Alice in Wonderland: Simple Tasks Showing Complete Reasoning Breakdown in State-Of-the-Art Large Language Models

Paper · arXiv 2406.02061 · Published June 4, 2024
FlawsReasoning Critiques

We demonstrate here a dramatic breakdown of function and reasoning capabilities of state-of-the art models trained at the largest available scales which claim strong function, using a simple, short, conventional common sense problem formulated in concise natural language, easily solvable by humans. The breakdown is dramatic, as models also express strong overconfidence in their wrong solutions, while providing often non-sensical "reasoning"-like explanations akin to confabulations to justify and backup the validity of their clearly failed responses, making them sound plausible. Various standard interventions in an attempt to get the right solution, like various type of enhanced prompting, or urging the models to reconsider the wrong solutions again by multi step re-evaluation, fail. We take these initial observations to the scientific and technological community to stimulate urgent re-assessment of the claimed capabilities of current generation of LLMs….

To shed light on this current situation, we introduce here a simple, short conventional problem that is formulated in concise natural language and can be solved easily by humans. The original problem formulation, of which we will present various versions in our investigation is as following: "Alice has N brothers and she also has M sisters. How many sisters does Alice’s brother have?".
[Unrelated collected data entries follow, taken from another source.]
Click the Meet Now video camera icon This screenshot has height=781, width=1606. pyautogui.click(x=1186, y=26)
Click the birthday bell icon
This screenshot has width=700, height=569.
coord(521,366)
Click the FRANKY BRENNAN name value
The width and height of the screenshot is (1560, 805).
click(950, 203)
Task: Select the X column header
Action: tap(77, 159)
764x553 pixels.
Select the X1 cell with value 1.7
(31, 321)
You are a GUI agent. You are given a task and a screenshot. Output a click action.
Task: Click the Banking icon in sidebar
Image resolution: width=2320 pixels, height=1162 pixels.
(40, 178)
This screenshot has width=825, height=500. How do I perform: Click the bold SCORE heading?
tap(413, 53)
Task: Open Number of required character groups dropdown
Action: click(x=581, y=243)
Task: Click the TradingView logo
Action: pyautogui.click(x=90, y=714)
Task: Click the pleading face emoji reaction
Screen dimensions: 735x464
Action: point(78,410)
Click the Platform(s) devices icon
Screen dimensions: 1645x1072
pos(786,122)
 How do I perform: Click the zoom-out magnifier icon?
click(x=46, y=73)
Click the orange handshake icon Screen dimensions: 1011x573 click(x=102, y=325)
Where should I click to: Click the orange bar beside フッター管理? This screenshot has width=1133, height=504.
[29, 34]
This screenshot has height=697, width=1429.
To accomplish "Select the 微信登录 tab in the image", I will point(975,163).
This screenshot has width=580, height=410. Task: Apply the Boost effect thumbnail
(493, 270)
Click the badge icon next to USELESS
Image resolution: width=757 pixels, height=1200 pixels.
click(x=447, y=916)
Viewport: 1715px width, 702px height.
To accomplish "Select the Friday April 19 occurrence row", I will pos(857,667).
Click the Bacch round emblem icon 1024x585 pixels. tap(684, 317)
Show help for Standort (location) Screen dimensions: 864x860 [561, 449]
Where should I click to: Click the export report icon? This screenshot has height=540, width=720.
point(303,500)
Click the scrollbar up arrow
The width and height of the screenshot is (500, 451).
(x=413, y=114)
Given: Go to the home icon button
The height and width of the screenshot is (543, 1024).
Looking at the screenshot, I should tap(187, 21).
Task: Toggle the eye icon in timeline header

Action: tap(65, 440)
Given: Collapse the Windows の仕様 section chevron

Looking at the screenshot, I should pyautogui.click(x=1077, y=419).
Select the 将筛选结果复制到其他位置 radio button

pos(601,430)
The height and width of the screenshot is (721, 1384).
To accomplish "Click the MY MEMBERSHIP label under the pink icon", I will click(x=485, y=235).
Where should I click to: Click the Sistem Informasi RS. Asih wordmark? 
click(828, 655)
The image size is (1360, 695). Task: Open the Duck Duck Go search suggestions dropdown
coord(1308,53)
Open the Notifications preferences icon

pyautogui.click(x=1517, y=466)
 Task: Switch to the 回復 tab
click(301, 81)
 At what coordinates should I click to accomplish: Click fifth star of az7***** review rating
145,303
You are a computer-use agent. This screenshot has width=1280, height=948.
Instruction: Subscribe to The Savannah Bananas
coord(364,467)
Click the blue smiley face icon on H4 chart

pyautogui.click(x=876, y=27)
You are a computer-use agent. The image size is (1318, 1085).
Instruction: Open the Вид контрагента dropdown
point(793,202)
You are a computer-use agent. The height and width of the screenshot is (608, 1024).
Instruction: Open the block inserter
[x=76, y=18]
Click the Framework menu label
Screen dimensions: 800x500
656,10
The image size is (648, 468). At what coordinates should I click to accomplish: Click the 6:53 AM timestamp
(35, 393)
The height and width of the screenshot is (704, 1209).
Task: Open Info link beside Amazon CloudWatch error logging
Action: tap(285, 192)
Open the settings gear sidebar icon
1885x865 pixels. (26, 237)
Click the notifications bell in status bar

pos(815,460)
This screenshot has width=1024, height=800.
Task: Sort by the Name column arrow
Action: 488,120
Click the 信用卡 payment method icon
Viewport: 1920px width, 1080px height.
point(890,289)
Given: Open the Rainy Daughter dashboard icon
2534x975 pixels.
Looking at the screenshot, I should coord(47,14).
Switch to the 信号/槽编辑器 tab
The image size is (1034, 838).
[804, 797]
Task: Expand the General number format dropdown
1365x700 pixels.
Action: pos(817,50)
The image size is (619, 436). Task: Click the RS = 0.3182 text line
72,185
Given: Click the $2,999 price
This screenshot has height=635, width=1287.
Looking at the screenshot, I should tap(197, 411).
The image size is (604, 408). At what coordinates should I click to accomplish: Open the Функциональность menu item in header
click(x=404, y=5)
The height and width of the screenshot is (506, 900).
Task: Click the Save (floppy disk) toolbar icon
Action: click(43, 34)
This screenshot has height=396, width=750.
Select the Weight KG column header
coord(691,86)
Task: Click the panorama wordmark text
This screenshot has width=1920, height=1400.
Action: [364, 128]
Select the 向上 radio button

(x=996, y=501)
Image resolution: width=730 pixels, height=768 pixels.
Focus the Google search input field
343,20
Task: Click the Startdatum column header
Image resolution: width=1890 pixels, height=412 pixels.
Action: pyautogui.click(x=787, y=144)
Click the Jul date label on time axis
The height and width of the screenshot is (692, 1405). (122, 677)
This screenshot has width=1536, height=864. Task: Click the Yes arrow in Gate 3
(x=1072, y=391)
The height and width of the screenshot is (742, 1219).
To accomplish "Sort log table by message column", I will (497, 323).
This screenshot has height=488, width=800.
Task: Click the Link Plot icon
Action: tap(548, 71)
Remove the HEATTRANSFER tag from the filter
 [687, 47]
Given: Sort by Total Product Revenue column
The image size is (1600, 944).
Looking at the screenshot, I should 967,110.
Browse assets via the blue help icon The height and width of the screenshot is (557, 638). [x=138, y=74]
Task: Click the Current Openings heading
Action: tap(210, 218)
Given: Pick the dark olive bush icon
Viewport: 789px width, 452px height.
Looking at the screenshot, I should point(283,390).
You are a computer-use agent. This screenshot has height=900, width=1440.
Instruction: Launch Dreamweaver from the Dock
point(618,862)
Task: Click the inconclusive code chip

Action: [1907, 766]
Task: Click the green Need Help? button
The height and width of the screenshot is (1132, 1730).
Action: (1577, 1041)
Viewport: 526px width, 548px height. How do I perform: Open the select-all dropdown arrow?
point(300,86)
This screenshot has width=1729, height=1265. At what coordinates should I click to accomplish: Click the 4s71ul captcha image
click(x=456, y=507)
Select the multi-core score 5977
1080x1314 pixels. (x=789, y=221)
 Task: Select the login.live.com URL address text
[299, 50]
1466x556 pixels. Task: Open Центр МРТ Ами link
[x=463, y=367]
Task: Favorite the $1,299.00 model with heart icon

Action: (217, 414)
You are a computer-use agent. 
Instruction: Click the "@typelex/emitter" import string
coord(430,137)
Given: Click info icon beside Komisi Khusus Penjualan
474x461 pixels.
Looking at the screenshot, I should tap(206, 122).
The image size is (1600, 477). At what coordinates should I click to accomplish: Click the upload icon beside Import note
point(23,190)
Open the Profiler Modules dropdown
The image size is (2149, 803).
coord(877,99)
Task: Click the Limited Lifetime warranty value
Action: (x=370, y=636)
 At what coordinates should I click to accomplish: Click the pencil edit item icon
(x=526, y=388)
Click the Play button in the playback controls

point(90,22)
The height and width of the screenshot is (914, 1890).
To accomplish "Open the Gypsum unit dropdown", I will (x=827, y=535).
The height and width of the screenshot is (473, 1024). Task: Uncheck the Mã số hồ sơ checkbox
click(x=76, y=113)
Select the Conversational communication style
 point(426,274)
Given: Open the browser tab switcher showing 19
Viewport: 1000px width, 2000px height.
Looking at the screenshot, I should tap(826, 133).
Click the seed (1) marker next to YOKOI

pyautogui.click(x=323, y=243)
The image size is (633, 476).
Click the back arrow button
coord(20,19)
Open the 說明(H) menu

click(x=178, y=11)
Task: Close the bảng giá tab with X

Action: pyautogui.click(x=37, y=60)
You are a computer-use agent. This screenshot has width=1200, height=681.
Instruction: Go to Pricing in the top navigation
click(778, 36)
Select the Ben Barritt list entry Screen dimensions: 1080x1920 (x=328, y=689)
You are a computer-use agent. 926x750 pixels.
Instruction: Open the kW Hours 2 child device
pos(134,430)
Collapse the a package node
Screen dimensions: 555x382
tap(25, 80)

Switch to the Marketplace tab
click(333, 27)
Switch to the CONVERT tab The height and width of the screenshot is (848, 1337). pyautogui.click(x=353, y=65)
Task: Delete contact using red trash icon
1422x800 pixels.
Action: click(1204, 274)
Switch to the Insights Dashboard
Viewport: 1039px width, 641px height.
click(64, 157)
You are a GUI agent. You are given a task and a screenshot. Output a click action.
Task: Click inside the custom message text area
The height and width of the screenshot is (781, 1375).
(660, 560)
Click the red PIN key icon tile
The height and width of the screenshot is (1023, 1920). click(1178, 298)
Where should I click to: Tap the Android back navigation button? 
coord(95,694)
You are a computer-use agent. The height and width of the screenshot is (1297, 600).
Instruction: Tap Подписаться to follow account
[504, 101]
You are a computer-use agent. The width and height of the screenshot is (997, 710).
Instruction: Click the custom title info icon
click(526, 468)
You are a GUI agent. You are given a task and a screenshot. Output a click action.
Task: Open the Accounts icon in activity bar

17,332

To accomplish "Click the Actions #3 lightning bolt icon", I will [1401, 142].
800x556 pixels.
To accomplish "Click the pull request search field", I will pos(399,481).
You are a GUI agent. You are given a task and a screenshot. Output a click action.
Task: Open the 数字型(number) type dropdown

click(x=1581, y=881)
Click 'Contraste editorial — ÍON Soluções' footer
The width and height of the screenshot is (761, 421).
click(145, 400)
We analyse the response statistics and observe strong collapse of reasoning and inability to answer the simple question as formulated above across most of the tested models, despite claimed strong reasoning capabilities. Notable exceptions are Claude 3 Opus and GPT-4 that occasionally manage to provide correct responses backed up with correct reasoning as evident in structured step by step explanations those models deliver together with solution. However, Claude 3 Opus and GPT-4 still show frequent failures to solve this simple problem across trials.